Artificial oxygenation of coastal waters shows promise but risks long-term ineffectiveness

Coastal waters around the globe are more and more shedding oxygen, with dramatic penalties for each ecosystems and the individuals who rely on them. The Baltic Sea is a well known instance: with the results of spreading hypoxic or anoxic zones evident in fish kills, the decline of spawning grounds and poisonous blue-green algae blooms. So why not introduce oxygen into the ocean the place it’s most urgently wanted?

“Various technical approaches have already been tested, some of which have had a positive effect on lakes,” says Prof Dr. Andreas Oschlies, Professor of Marine Biogeochemical Modeling on the GEOMAR Helmholtz Center for Ocean Research Kiel. “However, artificial oxygenation cannot work miracles—it only temporarily alleviates the symptoms and does not address the underlying causes.”

Together with Prof. Dr. Caroline P. Slomp, Professor of Geomicrobiology and Biogeochemistry at Radboud University within the Netherlands, Andreas Oschlies heads the Global Ocean Oxygen Network (GONE). GO₂NE is a global professional committee of the United Nations Intergovernmental Oceanographic Commission (IOC UNESCO) researching the causes and penalties of declining oxygen ranges within the ocean. GO₂NE held its first worldwide workshop on synthetic oxygenation in autumn 2024.

The outcomes of this workshop had been printed final week within the journal Eos.

Main causes of oxygen loss in coastal seas

Coastal seas naturally acquire oxygen by way of trade with the environment and thru photosynthesis by phytoplankton on the floor. Deeper water layers can solely acquire oxygen by way of trade with floor water.

Seawater loses oxygen by way of micro organism consuming it when decomposing natural materials. These micro organism can thrive significantly nicely when the nutrient provide is excessive, which is why extreme nutrient inputs (particularly nitrogen and phosphorus) from wastewater and agriculture are among the many important causes of falling oxygen ranges.

In addition, water our bodies are warming, that means much less oxygen might be dissolved in hotter water. Warm layers of water overlying cooler ones additionally inhibit the blending of the water layers.

Oschlies says, “There are now huge zones in the Baltic Sea where there is no oxygen at all. We call these zones anoxic, i.e. oxygen-free. They are colloquially referred to as ‘dead zones.’ They are not completely devoid of life, as there are bacteria that can still survive in this environment. However, these areas are absolutely hostile to all other organisms.”

Limits and risks of synthetic oxygen enter

Oschlies and Slomp investigated two technical approaches for supplying oxygen to our bodies of water: air or pure oxygen injection (bubble diffusion), and pumping oxygen-rich floor water into deeper layers (synthetic downwelling). Both strategies have already been examined domestically, producing partially constructive outcomes. However, as quickly because the measures are discontinued, the anoxia normally returns in a short time.

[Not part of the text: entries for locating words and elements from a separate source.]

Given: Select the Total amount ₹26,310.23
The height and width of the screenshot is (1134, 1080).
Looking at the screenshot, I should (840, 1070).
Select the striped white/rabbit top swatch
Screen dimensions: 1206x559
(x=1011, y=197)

Slomp says, “This artificial introduction of oxygen can be used successfully in lakes, shallow estuaries or small bays. However, the effect only lasts as long as the operation is maintained.”

The Chesapeake Bay close to Baltimore within the U.S. is one instance of this. After many years of aerating a shallow tributary, the methods had been switched off and the oxygen ranges fell again to their unique ranges inside a day.

The synthetic provide of oxygen additionally poses ecological risks. For occasion, the injection of oxygen can intensify the upward motion of gases resembling methane, which is a potent greenhouse fuel. Changes in temperature and salinity distributions, in addition to underwater noise, might have an effect on marine habitats and, in excessive instances, result in an extra lower in oxygen ranges.

“These processes should only be used after thorough testing and accompanied by environmental monitoring,” emphasizes Oschlies.

No substitute for local weather safety and lowering nutrient inputs

The growth of vegetation for the manufacturing of inexperienced hydrogen is at present a subject of debate. Green hydrogen is produced by electrolysis, which splits water into hydrogen and oxygen. If the electrolyzers are situated close to the ocean, the oxygen produced as a by-product might be used for oxygen enrichment measures in coastal marine areas.

However, the researchers urge warning, stating that whereas technical interventions might be helpful the place appropriate circumstances prevail, they might have to be half of complete water safety methods.

Slomp concludes, “The technical possibilities for supplying oxygen do not replace the need for consistent climate protection and the reduction of nutrient inputs from agriculture and wastewater. However, under certain conditions, they can help mitigate the worst consequences of oxygen deficiency, at least temporarily.”